Eine Etage höher unterm Dach residiert das Frauen-Computer- Zentrum in einem regelrechten Computer-Atelier. Benutzerinnenfreundliche Arbeitsplätze, der Blick durch die zehn Meter lange Fensterfront, eine himmelblau und schäfchenweiß getupfte Decke, viel Holz und Grün und nicht zuletzt ein auf Frauen zugeschnittenes Lehrprogramm machen Lust auf die Männerdomäne Computer. „Frauen lernen eben besser im praktischen Zusammenhang“, meint Dagmar Klenke, und so geht es bei der Sozialwissenschaftlerin und ihrer Partnerin, einer Informatikerin, nicht so sehr technikorientiert zu. Wenn sie einer 50jährigen Hausfrau den Unterschied zwischen Programm und Datei erklären wollen, dann gibt es keine abstrakten Erklärungen, sondern das Programm wird zum Rezeptbuch und die Datei zu den Zutaten. Schon kapiert. Und die Geschichte mit 0 und 1, Sie wissen schon, die können die Frauen in einer Art Rollenspiel lernen: Wer sitzt, an der kann Strom vorbeifließen (=1), und welche steht, blockiert den Stromfluß (=0).

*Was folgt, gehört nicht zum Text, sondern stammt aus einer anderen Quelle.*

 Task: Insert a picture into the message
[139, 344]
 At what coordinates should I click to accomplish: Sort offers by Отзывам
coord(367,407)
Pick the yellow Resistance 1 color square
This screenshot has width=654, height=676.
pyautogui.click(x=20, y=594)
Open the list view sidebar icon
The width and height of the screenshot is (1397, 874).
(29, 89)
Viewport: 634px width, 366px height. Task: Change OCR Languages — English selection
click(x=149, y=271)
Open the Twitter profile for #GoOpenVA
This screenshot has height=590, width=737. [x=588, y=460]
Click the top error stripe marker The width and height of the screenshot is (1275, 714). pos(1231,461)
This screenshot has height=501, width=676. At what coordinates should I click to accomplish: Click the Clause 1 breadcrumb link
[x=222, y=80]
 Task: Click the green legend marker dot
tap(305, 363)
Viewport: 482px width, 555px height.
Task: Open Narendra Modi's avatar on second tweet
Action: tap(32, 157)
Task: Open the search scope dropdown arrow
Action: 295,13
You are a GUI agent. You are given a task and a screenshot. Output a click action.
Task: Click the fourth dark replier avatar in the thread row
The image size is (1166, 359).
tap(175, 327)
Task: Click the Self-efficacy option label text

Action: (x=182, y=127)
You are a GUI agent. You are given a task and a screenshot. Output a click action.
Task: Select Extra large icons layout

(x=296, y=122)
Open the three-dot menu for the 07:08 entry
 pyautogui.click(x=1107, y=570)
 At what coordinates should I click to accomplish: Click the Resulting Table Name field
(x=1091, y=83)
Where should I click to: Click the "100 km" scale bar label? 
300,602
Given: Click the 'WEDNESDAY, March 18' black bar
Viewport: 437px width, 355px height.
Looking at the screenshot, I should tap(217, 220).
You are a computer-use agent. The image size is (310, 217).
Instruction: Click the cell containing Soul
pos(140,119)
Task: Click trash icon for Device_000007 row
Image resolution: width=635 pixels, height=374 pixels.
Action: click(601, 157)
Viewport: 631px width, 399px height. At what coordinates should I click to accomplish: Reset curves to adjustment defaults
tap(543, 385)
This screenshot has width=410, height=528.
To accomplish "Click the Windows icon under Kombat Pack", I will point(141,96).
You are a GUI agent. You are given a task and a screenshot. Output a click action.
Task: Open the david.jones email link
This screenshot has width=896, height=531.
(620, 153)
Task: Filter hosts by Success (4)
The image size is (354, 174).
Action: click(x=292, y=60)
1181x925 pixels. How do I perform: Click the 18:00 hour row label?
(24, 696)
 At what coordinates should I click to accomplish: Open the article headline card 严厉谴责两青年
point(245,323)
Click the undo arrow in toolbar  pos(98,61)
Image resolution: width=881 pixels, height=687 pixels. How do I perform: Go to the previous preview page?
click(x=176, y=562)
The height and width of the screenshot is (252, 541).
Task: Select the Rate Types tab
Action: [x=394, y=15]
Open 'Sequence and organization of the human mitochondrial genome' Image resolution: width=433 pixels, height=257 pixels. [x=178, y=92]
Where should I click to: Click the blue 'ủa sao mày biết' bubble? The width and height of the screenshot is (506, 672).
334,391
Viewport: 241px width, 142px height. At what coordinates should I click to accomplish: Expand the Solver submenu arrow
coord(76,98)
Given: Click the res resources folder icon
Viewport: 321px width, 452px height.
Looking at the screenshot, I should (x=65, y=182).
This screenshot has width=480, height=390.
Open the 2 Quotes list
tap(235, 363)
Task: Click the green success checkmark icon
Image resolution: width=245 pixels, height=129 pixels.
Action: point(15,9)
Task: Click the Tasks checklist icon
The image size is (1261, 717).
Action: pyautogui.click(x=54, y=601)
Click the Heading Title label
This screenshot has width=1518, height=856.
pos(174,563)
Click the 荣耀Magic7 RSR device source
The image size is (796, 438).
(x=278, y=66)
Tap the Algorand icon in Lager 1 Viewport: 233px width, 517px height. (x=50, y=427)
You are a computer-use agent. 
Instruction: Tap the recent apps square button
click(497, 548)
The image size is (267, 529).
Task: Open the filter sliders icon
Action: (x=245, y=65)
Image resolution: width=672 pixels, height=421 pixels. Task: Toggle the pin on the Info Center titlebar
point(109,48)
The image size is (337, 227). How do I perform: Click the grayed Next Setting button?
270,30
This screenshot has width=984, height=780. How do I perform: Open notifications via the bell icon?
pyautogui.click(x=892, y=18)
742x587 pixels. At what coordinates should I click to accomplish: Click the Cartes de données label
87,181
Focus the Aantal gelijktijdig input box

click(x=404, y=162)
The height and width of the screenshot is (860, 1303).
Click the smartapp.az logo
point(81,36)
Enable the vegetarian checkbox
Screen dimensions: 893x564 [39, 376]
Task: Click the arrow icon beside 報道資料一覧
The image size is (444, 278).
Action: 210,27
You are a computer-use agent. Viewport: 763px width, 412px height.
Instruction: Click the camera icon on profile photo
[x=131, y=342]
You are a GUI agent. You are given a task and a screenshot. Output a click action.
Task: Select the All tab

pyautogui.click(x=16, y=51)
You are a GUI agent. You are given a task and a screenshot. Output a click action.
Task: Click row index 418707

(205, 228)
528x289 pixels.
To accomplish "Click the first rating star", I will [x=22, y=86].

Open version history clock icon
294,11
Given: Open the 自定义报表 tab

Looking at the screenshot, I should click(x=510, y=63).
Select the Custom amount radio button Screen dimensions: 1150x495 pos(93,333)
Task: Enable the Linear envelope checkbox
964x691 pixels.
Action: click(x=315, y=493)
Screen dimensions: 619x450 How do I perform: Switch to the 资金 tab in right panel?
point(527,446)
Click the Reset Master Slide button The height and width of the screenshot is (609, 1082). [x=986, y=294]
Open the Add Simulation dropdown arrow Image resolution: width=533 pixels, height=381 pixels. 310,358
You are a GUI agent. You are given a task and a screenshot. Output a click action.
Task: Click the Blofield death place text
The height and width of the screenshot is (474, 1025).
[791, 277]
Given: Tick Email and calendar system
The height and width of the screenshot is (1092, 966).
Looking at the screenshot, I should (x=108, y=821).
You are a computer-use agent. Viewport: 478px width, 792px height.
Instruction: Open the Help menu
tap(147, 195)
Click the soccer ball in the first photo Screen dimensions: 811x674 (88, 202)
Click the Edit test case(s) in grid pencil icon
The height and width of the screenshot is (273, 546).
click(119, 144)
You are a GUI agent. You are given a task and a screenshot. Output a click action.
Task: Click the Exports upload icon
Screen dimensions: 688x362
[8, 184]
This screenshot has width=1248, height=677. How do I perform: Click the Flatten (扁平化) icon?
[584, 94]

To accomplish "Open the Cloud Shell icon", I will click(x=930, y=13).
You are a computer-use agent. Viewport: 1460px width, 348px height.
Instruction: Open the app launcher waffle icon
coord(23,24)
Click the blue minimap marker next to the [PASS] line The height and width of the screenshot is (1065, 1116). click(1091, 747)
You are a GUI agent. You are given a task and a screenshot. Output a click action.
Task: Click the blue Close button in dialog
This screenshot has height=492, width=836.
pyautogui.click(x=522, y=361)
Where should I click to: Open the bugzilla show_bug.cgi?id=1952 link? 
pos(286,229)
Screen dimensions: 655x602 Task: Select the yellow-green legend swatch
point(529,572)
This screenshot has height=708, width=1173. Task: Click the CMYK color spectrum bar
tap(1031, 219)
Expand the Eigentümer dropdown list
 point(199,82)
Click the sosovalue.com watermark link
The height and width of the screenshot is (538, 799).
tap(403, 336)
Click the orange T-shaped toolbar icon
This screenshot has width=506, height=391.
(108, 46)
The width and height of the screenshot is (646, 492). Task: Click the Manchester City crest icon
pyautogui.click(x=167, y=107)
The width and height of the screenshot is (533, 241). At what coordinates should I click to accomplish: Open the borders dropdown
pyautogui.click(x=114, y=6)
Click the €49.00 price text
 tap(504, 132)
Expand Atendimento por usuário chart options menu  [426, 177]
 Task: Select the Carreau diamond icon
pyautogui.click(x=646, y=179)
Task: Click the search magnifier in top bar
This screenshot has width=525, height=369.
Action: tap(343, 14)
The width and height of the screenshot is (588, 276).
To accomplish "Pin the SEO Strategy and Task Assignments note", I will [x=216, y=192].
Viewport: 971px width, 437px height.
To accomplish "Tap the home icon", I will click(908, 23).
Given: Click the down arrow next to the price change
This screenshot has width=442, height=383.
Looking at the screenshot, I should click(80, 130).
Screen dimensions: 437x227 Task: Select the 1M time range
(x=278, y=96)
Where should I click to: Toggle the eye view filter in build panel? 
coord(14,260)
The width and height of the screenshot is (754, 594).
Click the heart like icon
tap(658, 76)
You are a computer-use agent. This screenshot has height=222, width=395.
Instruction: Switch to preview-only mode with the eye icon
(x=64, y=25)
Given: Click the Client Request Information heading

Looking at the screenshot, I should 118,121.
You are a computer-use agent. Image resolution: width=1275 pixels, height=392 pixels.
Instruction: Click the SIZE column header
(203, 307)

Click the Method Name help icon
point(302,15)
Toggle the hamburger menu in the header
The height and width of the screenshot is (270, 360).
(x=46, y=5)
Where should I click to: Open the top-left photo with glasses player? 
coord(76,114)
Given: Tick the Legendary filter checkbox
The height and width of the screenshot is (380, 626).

Erklärtes Ziel des Frauenstadthauses ist es, viele unterschiedliche Betriebe unterzubringen. Und diese Mischung ist auch gelungen: Es hocken eben nicht nur unzählige Therapeutinnen Tür an Tür. Im Erdgeschoß arbeiten Schneiderinnen und Modedesignerinnen im „Haus der Gestaltung“ an selbstentworfener Mode, die demnächst auch dort verkauft werden soll. Eine Etage höher wird über weibliche Ethik gesprochen, unterm Dach gibt die freischaffende Künstlerin Christa Höting Mal- und Zeichenkurse, und hinten auf dem Hof kreischen die Holzsägen: in der noch zu vermietenden Schreinerei werkelt die Selbsthilfewerkstatt.

Und was hier an Kooperationen zustande kommen kann, wird in etwa so aussehen: Demnächst plant die Philosophische Praxis Sonntags-Matinees — mit dazu passenden Bildern aus Christa Hötings Atelier. Seminare über die feministisch orientierte Philosophie des Leibes wird gemischt mit Yoga, letzteres fließt ein in einen EDV-Kursus. Und so weiter.

„Wir müssen keine Kompromisse mehr machen“, sagen die Frauen über ihre jetzige Arbeitsatmosphäre. Die Aufbruchstimmung zieht sich wie der knallrote Teppich durch das ganze Haus. Das Konzept ist über Deutschlands Grenzen hinweg auf großes Interesse gestoßen, sogar aus Griechenland kamen Anfragen. Und noch sind all die Möglichkeiten, die im Frauenstadthaus stecken, nicht ausgeschöpft. „Für mich ist das hier schon ein richtiges Zentrum geworden, wo alles wächst“, sagt Agnes Hümbs — „...und ich mit.“ Susanne Kaiser

Heute öffnet das Frauenstadthaus seine Türen für alle Interessierten: Von 14 bis 20 Uhr können die einzelnen Betriebe besichtigt und Informationen eingeholt werden; stündlich führen die Architektinnen des Bau-Projektes durch das Haus. Um 19.30 Abschlußwalzer.